Effective today, CMS will no longer accept or review Workers’ Compensation Medicare Set-Aside (WCMSA) proposals with a zero-dollar allocation. Zero-dollar allocations are typically secured in conjunction with settlements of denied claims or when there is evidence that the work-related injury has resolved. A zero-dollar WCMSA proposal may still be secured and attached to the Compromise and Release Agreement to establish that Medicare’s interests have been considered and protected. Additionally, the Compromise and Release Agreement language should address how Medicare’s interests have been protected such that a zero-dollar allocation is supported.
CMS’ WCMSA Reference Guide section 4.2 outlines the following conditions that may be demonstrated in the Compromise and Release Agreement language to support a zero-dollar allocation:
1. Claimant’s treating physician documents in medical records that to a reasonable degree of medical certainty, the individual will no longer require any treatments or medications related to the settling WC injury or illness; or
2. The Employer/Insurer denied responsibility for benefits under the state workers’ compensation law and the insurer or self-insured employer has made no payments for medical treatment or indemnity (except for investigational purposes) prior to settlement; medical and indemnity benefits are not actively being paid; and the settlement agreement does not allocate certain amounts for specific future or past medical or pharmacy services as a condition of settlement; or
3. A WCJ has determined, by a ruling on the merits, that the Employer/Insurer does not owe any additional medical or indemnity benefits, medical and indemnity benefits are not actively being paid, and the settlement agreement does not allocate certain amounts for specific future medical services; or
4. The WC settlement leaves the Employer/Insurer responsible for ongoing medical benefits.

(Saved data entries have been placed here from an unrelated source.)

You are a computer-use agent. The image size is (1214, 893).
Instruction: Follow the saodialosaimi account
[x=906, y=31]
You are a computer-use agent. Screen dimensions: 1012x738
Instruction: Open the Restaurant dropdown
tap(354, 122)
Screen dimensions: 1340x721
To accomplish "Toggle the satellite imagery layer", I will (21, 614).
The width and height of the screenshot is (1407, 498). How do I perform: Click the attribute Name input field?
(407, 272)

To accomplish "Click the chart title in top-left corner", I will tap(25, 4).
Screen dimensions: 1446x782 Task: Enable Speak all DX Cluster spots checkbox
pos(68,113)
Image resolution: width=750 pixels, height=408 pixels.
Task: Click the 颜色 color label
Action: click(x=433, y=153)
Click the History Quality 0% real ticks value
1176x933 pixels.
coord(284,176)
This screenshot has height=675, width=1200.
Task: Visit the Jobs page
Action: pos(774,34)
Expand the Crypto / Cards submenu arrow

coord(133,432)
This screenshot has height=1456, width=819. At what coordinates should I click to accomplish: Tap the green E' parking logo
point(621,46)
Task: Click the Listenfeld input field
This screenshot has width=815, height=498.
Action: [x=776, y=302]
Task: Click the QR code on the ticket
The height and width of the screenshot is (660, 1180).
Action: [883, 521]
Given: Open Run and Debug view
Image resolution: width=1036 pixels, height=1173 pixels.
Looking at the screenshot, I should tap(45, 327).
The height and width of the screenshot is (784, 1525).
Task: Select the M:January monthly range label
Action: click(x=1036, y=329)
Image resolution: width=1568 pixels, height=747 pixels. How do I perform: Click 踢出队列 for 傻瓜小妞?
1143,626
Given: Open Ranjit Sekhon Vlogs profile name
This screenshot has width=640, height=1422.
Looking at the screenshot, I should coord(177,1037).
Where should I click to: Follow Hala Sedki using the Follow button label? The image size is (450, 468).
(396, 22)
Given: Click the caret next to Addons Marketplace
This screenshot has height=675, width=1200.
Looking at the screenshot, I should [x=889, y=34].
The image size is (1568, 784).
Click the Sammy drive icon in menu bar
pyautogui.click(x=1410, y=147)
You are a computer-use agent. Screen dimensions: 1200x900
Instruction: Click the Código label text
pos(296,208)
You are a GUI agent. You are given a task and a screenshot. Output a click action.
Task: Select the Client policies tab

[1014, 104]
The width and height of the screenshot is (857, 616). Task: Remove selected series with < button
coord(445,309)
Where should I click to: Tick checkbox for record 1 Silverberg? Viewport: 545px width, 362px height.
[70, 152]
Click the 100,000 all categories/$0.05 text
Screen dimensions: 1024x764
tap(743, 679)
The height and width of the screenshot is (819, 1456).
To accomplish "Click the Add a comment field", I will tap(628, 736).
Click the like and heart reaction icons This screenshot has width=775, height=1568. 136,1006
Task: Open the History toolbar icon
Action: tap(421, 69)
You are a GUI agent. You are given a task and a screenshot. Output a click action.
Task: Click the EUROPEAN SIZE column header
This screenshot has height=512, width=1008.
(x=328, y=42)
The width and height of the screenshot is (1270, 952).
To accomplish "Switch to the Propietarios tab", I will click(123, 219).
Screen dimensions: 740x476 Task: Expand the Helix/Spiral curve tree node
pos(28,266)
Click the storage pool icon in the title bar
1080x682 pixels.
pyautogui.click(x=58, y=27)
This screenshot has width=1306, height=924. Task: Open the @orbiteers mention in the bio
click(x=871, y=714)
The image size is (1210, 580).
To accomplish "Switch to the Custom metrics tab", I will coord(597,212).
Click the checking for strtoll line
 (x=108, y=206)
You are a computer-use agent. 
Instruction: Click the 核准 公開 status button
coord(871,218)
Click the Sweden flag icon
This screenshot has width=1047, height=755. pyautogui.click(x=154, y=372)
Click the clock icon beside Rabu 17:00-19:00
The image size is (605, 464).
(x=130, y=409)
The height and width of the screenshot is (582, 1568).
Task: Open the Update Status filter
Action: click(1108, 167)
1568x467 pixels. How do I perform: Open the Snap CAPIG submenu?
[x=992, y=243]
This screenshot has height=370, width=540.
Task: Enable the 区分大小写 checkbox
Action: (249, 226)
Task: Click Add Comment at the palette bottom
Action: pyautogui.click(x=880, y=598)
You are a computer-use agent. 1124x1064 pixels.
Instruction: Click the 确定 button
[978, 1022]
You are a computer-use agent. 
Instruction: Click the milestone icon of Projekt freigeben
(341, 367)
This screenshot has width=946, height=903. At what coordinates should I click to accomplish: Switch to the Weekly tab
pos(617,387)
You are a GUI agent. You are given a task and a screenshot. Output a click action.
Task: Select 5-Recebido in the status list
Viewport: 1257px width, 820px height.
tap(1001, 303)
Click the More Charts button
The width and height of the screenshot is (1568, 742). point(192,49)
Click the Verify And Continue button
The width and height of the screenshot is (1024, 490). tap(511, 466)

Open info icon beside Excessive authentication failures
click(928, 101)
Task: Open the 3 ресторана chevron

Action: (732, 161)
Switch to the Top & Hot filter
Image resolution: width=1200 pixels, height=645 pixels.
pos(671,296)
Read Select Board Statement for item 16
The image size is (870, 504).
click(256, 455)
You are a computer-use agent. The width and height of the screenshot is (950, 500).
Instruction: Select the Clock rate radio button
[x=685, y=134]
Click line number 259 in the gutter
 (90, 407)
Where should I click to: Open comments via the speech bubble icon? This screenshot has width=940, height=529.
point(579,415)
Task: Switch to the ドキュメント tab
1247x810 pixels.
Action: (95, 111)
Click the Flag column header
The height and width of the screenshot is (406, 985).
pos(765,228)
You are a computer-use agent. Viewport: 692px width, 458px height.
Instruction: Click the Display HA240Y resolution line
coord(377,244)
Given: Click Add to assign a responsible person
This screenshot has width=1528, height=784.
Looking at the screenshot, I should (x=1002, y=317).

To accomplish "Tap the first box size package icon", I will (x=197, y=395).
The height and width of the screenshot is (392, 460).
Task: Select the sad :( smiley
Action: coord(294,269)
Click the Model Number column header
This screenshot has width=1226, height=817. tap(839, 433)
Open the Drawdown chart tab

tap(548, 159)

This new CMS rule does not change the long-standing rule that the parties in workers’ compensation cases must always protect Medicare’s interests. The new rule does, however, require the parties to take some extra steps when utilizing a zero-dollar WCMSA in conjunction with settlement, specifically, more thoughtfully crafting the Compromise and Release Agreement language to specify why a zero-dollar allocation is appropriate and to ensure that liability for future medical treatment is not being shifted onto CMS.